Why So Many People Require The Metabolically Active Form of Folic AcidMay 2015
By Arthur Strand
Elevated homocysteine is a proven risk factor for vascular disease.
Homocysteine can be lowered by supplementing with vitamins B12, B6, and folic acid.
In order for folic acid to remove homocysteine, it first must be converted to its active form called L-methylfolate (5-MTHF). The diagram to the right shows the steps required in the body to convert folic acid to metabolically active L-methylfolate:
The conversion steps needed to form 5-MTHF outlined on the previous page require specific enzymes that in some people are impaired since birth. In other individuals, the activity of these enzymes slows with aging, which helps explain why homocysteine levels so often surge in the elderly.

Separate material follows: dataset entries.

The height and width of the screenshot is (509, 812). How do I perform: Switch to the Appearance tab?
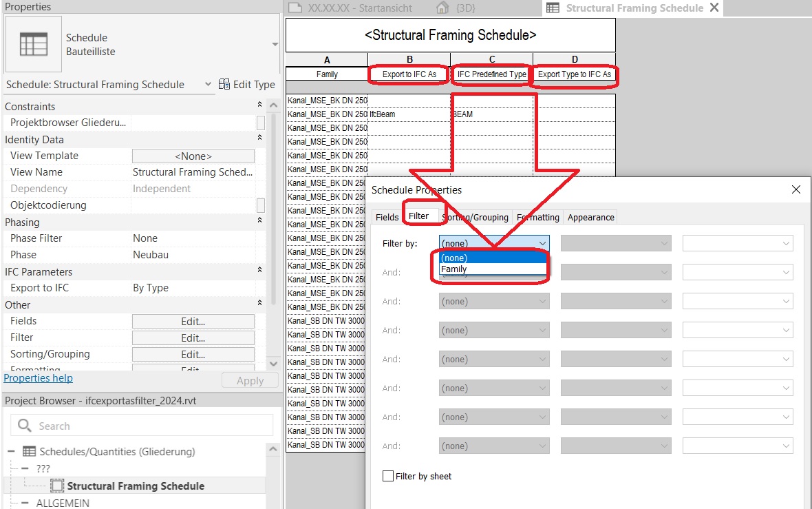coord(590,217)
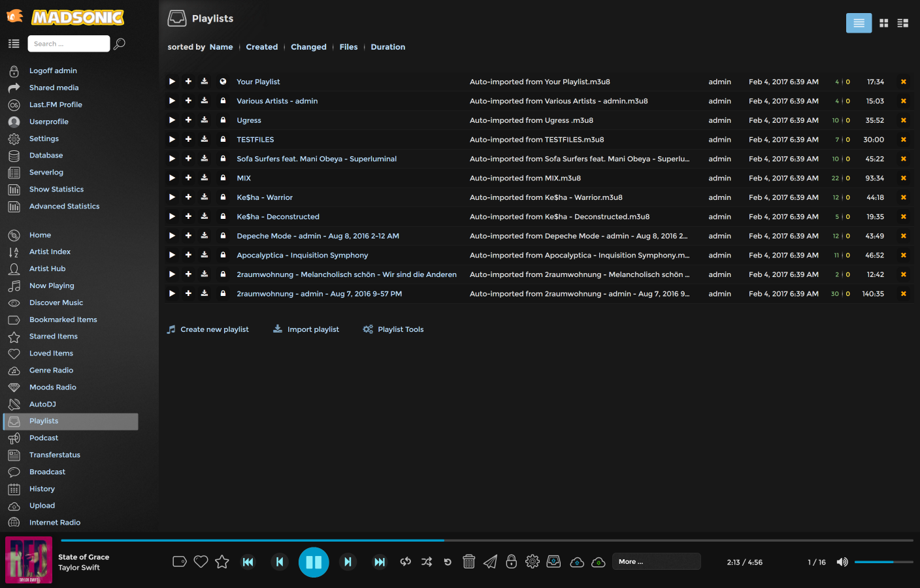Viewport: 920px width, 588px height.
Task: Clear play queue with trash icon
Action: [x=468, y=562]
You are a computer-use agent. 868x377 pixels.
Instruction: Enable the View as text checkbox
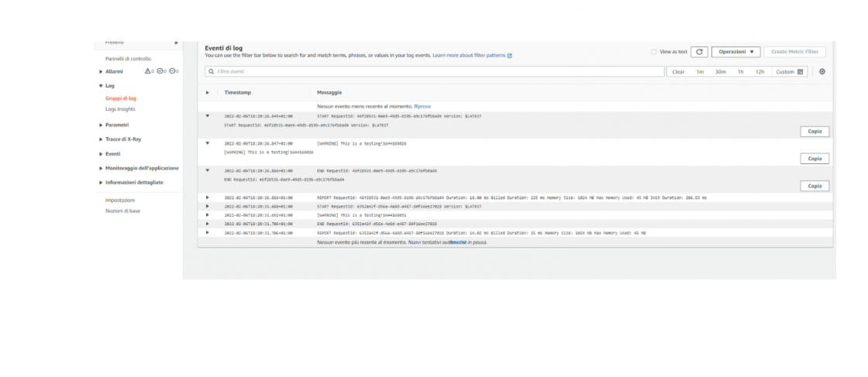click(x=653, y=52)
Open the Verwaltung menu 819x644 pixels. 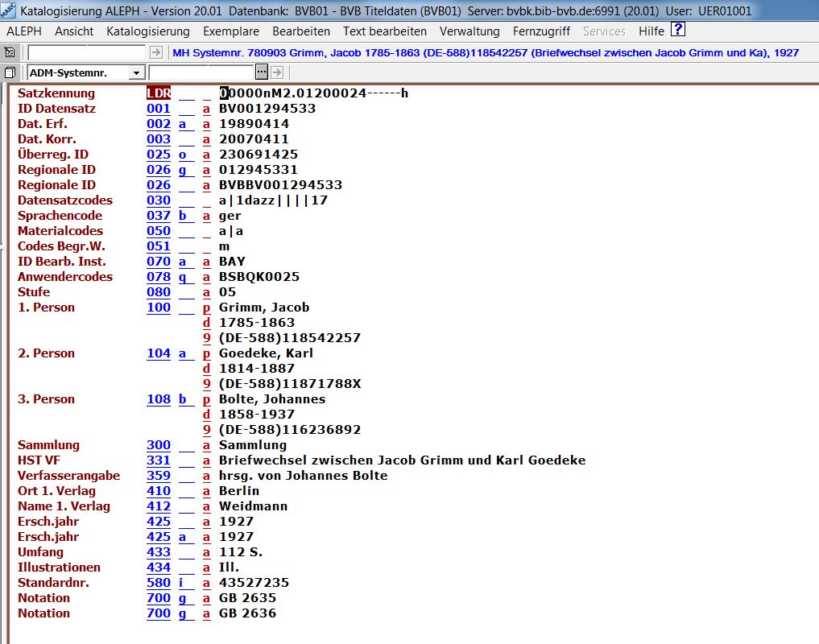click(x=469, y=31)
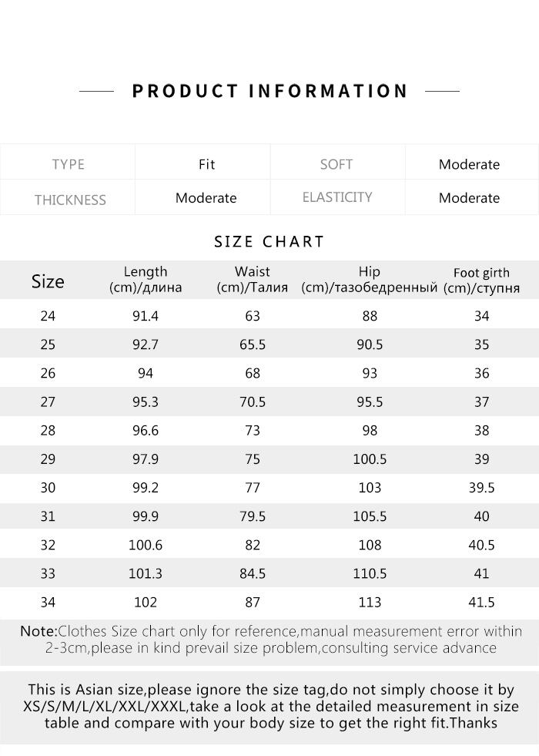Select the SOFT label cell
539x756 pixels.
(x=336, y=164)
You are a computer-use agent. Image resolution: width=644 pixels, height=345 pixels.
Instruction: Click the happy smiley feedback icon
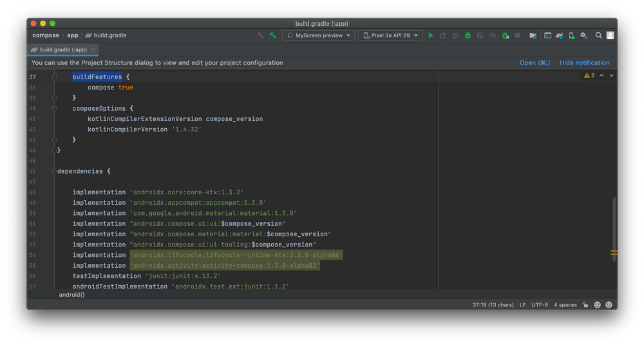[597, 305]
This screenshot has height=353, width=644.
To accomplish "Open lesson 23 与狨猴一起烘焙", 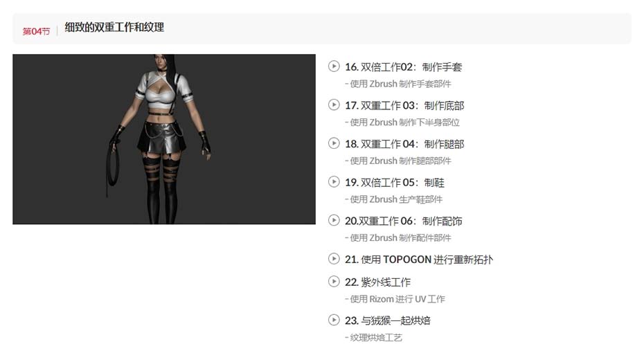I will point(388,320).
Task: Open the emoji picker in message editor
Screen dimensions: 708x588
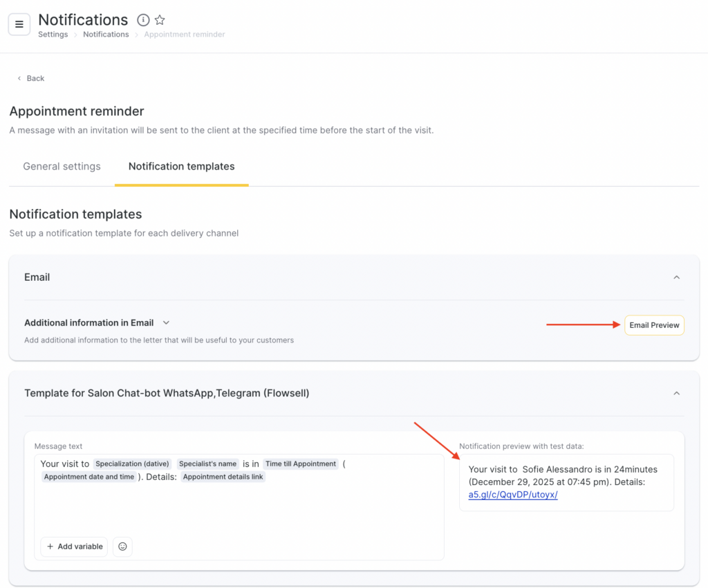Action: click(x=122, y=546)
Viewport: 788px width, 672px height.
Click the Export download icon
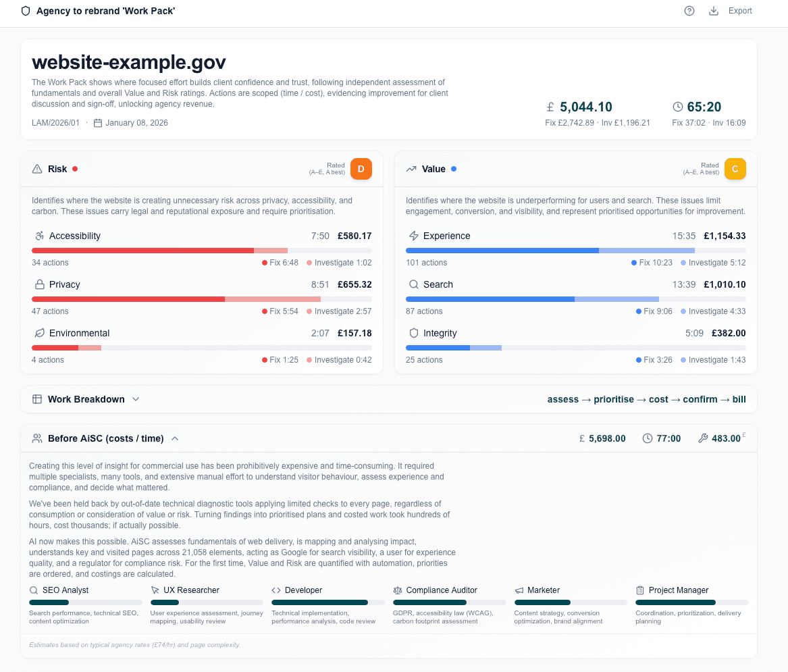tap(714, 11)
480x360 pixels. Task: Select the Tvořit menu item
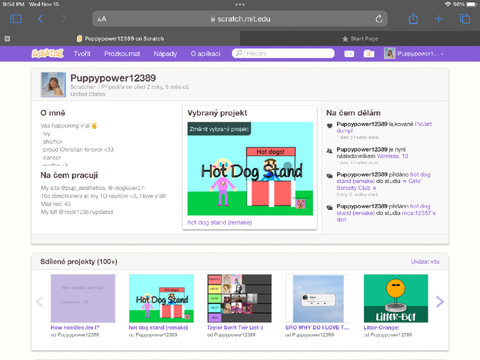82,54
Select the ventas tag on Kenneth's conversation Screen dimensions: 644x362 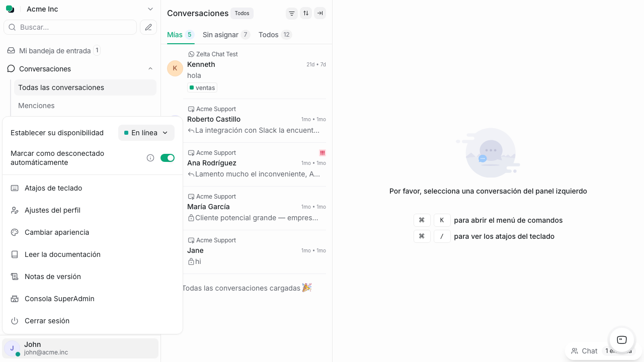(202, 87)
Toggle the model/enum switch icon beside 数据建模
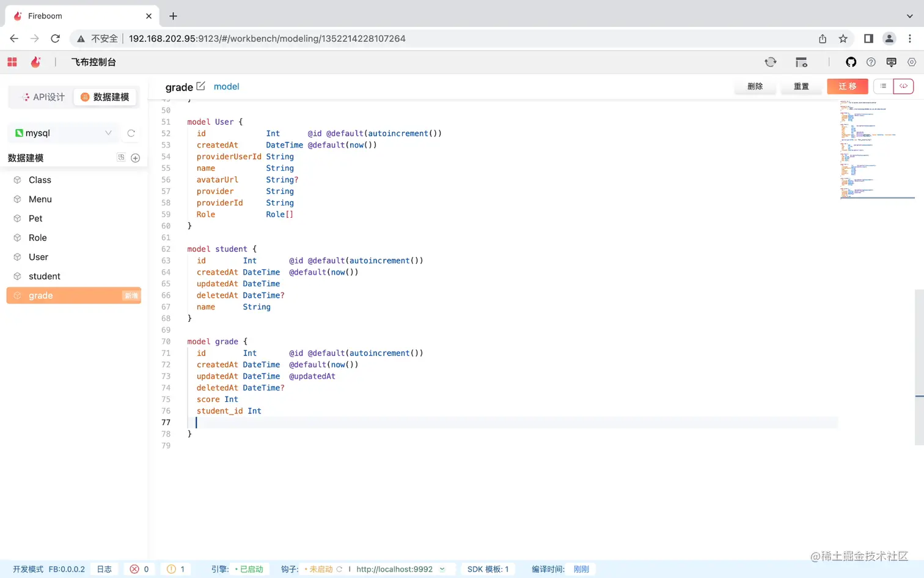Image resolution: width=924 pixels, height=578 pixels. pyautogui.click(x=121, y=158)

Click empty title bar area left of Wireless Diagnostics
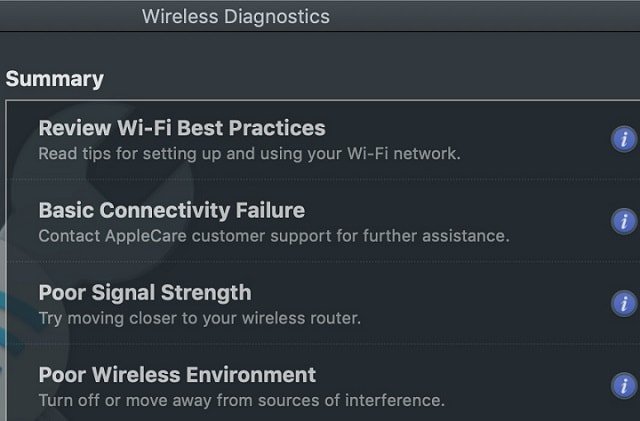(69, 16)
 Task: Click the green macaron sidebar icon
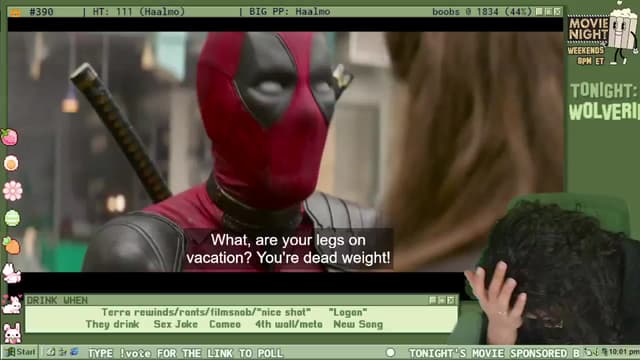[12, 218]
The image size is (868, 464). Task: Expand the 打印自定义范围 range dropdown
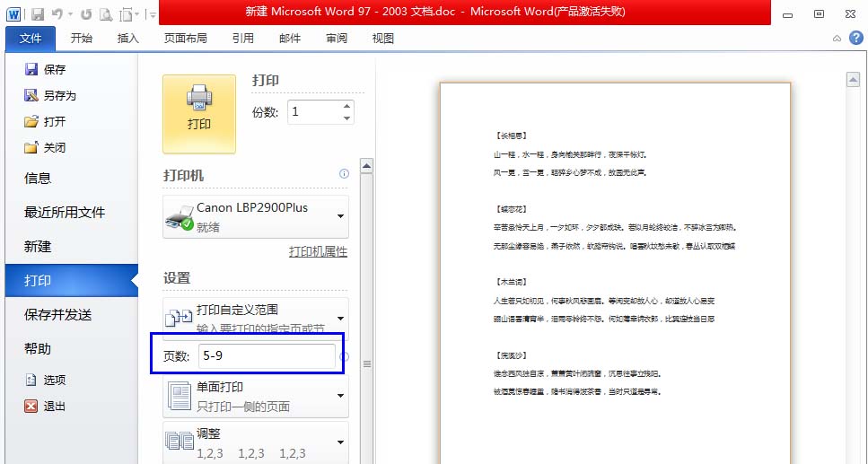click(x=341, y=318)
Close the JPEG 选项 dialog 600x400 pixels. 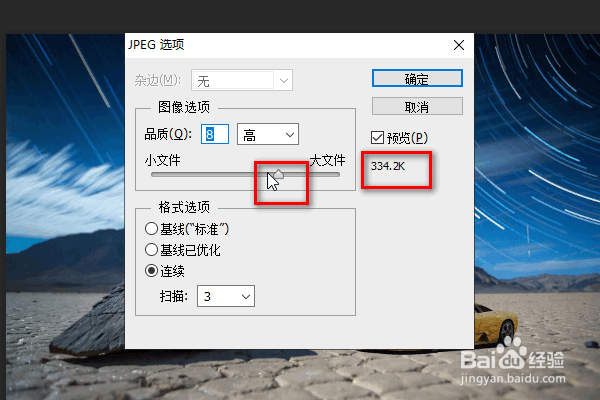pos(458,45)
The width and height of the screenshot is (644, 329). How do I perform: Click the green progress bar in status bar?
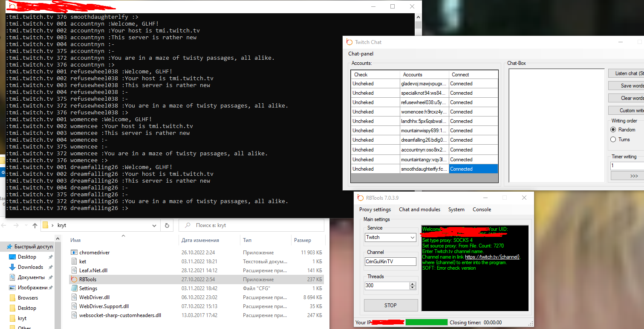(x=426, y=323)
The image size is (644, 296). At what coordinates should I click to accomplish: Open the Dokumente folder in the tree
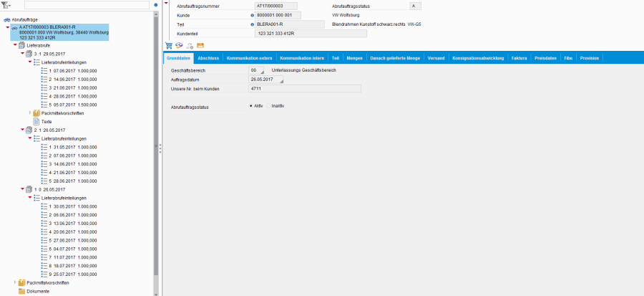click(38, 291)
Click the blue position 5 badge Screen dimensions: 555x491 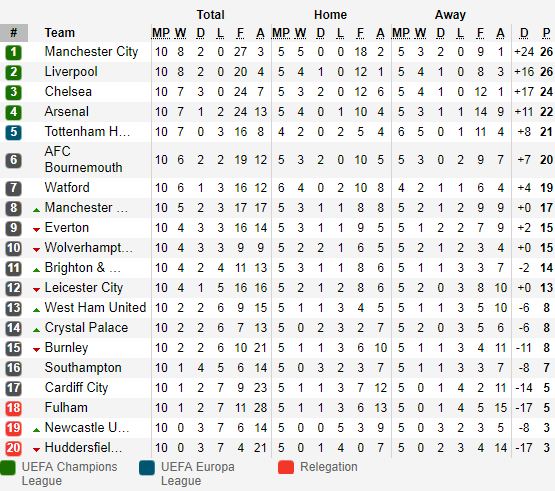(x=13, y=132)
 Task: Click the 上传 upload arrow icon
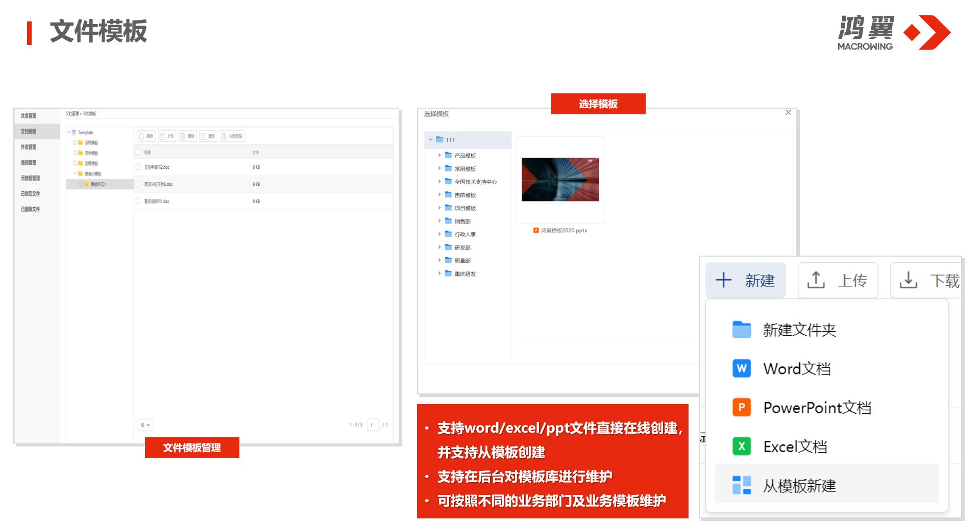[x=816, y=280]
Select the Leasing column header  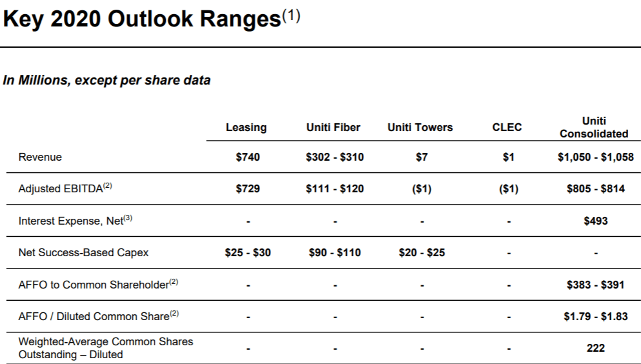pyautogui.click(x=246, y=127)
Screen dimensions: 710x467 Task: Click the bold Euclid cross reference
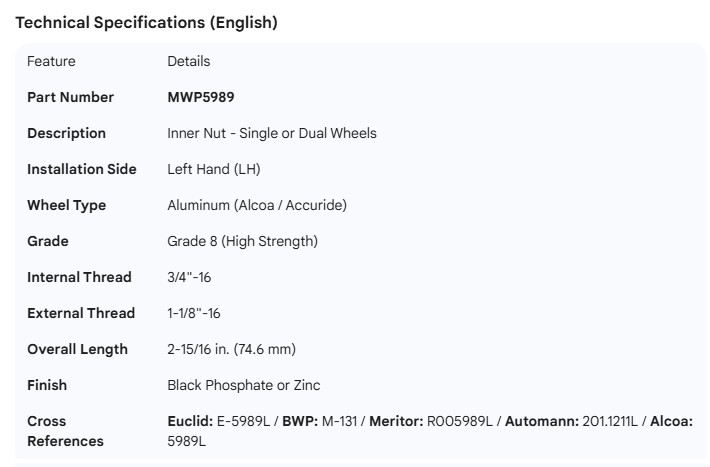tap(190, 422)
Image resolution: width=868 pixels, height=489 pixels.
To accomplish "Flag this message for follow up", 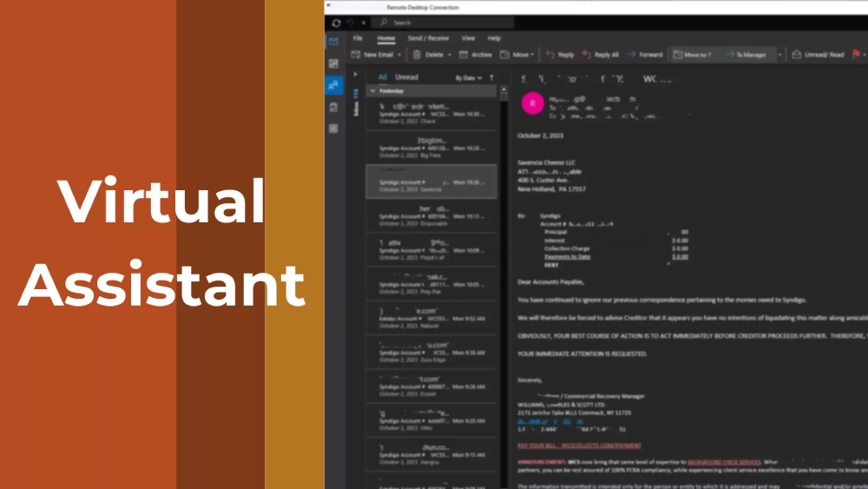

Fortunately, we don’t have to rely on a perfect sequence of enzymes in our body to lower homocysteine. By taking L-methylfolate (also known as 5-methyltetrahydrofolate or 5-MTHF) directly, we can confidently lower homocysteine.
Published studies show that 5-MTHF achieves higher blood levels of active folate1,2—and more importantly, lowers homocysteine3 and extends survival in human study subjects.4
When was the last time you or your doctor checked your homocysteine levels? Can’t remember? Never? Either of these answers puts you at risk of a silent killer.5-7
Conventional doctors rarely test their patients’ homocysteine levels. Yet a low-cost blood test quickly reveals if you are in a danger zone.8,9
Most doctors don’t test for it and certainly don’t know how easy it is to treat high homocysteine with a unique form of folate known as 5-MTHF.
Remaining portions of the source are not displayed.